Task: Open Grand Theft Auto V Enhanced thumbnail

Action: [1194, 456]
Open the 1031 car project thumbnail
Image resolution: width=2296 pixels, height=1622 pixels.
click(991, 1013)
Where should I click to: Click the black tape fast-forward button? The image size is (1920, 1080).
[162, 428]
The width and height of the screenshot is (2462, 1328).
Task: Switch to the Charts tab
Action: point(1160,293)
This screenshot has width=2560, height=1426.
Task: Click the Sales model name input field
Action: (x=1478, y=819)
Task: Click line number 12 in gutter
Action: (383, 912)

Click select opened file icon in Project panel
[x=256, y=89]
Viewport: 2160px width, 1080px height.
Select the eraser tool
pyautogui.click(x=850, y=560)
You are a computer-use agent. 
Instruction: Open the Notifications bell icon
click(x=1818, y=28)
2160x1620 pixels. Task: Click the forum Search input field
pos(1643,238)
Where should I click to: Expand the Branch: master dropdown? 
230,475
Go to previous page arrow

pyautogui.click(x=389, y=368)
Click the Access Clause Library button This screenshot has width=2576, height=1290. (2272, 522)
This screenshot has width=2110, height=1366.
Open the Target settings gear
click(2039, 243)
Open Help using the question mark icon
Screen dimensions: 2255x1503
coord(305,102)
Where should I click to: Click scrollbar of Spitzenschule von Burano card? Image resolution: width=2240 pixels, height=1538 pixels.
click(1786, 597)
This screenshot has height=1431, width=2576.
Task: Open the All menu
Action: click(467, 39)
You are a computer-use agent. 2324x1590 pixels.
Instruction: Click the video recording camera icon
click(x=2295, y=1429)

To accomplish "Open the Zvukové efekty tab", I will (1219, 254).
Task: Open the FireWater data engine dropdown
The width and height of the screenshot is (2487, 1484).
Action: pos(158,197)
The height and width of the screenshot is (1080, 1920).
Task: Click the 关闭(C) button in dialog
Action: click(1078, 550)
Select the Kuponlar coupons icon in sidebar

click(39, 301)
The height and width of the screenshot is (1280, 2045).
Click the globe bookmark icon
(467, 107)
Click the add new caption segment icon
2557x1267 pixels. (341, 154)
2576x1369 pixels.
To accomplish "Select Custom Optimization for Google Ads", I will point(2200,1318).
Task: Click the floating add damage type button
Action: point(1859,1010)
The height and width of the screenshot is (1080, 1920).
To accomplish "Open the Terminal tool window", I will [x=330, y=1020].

# What the exercise asks
Checking the material above line by line, count those that include the string "computer". Give the number alone.

# Response for this exercise
2